(1) Field of the Invention
The invention relates to the fabrication of integrated circuit devices, and more particularly, to a method of reducing the via resistance of copper damascene interconnect plugs.
(2) Description of the Prior Art
In creating very and ultra large scale integration (VLSI and ULSI) semiconductor circuits, one of the more important aspects of this creation is the fabrication of metal interconnect lines and vias that provide the interconnection of integrated circuits in semiconductor devices. The invention specifically addresses the creation of conductive vias using the damascene process.

◆ **DATA FOR REVIEW**:

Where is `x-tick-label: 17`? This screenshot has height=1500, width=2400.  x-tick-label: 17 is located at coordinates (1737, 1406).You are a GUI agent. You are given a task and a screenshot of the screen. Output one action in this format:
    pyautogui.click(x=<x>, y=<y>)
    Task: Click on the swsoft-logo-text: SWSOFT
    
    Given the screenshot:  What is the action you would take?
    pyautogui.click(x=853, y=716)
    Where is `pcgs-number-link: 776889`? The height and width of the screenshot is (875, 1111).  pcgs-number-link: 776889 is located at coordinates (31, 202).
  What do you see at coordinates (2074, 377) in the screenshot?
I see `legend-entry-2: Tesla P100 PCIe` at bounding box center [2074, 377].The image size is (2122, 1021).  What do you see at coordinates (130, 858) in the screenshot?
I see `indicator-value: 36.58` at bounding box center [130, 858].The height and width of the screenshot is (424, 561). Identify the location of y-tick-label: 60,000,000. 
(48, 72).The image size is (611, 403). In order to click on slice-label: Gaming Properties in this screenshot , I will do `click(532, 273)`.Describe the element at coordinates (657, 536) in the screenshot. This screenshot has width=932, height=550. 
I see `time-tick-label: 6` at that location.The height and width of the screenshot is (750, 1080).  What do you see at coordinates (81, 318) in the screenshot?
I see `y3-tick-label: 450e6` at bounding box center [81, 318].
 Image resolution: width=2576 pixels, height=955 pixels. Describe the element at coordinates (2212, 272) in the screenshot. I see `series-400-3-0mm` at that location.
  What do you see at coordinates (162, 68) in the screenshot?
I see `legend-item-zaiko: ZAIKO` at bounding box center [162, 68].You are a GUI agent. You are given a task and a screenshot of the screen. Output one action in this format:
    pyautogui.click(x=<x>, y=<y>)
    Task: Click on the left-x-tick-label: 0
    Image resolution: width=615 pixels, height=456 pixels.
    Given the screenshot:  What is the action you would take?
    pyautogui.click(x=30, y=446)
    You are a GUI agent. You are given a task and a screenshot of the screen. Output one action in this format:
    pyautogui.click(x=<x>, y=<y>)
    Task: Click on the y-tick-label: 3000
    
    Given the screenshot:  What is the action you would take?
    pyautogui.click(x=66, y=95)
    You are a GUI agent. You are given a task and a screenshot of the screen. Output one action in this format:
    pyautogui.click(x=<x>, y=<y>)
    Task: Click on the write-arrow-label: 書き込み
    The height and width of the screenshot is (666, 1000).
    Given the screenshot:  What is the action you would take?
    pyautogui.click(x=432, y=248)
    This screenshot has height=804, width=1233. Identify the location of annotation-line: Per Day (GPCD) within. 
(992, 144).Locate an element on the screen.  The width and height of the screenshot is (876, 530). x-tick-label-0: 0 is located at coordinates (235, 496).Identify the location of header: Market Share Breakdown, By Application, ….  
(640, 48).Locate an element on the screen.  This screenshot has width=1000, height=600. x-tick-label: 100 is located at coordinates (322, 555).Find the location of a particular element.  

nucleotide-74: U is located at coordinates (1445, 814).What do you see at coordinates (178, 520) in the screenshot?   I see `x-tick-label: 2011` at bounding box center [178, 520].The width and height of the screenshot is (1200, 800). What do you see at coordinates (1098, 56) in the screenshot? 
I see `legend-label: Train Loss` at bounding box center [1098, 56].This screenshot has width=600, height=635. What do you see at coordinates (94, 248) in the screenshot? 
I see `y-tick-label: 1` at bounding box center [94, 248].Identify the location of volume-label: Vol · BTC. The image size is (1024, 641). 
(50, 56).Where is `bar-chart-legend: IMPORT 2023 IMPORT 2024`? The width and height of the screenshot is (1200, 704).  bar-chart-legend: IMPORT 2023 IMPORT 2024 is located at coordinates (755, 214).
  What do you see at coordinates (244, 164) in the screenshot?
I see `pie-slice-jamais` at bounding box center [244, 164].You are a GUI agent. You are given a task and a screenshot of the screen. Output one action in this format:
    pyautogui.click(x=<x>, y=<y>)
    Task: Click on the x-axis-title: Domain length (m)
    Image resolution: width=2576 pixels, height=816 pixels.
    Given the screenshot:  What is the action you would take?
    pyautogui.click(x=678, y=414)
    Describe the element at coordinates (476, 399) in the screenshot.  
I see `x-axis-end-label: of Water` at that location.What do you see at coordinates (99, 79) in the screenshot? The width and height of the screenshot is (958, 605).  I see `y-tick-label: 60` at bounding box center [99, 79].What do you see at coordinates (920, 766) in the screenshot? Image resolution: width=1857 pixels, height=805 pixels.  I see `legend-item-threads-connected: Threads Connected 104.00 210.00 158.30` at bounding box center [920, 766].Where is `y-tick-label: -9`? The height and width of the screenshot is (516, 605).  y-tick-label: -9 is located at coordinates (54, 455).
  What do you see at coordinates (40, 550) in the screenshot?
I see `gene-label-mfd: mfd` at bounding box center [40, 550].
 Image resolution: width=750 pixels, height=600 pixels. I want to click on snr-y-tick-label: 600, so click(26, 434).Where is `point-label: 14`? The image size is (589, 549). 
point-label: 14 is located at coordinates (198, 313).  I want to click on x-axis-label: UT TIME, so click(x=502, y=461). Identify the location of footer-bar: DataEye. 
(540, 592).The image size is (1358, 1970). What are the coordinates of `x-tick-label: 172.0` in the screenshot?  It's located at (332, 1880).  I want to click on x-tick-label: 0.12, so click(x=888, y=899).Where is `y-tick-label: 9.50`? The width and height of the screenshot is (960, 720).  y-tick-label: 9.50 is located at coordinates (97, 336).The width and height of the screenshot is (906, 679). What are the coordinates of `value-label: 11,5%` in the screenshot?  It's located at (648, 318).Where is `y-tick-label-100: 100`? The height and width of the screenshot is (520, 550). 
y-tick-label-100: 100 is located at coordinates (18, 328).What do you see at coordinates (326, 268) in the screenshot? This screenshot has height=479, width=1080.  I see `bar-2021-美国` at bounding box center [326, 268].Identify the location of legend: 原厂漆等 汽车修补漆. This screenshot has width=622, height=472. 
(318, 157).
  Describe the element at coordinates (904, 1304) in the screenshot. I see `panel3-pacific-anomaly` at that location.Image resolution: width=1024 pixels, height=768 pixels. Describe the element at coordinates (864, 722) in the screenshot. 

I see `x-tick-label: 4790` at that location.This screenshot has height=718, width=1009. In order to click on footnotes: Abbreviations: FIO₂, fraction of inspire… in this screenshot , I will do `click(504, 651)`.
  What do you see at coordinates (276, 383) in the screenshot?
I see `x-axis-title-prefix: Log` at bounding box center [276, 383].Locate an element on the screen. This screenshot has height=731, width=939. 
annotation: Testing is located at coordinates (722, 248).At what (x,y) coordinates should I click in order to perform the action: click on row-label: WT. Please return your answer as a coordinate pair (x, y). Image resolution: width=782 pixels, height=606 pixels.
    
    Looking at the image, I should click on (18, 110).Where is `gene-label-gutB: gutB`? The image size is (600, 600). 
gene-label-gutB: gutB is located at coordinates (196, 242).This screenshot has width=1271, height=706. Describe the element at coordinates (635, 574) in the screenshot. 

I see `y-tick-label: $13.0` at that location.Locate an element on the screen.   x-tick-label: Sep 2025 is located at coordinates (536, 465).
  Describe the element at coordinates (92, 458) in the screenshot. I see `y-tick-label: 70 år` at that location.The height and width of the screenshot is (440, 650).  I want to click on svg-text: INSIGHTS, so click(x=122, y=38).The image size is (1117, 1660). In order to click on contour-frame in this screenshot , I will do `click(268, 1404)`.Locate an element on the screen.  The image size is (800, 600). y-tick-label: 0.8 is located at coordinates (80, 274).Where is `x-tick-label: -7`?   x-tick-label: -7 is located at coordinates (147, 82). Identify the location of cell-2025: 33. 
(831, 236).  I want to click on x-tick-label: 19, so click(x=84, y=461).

◆ **WHAT NEEDS TO BE DONE**: Reproduce the passage on copper damascene interconnects above, starting with the words "(2) Description of" and ending after the words "the damascene process.".

◆ **EXPECTED ANSWER**:
(2) Description of the Prior Art
In creating very and ultra large scale integration (VLSI and ULSI) semiconductor circuits, one of the more important aspects of this creation is the fabrication of metal interconnect lines and vias that provide the interconnection of integrated circuits in semiconductor devices. The invention specifically addresses the creation of conductive vias using the damascene process.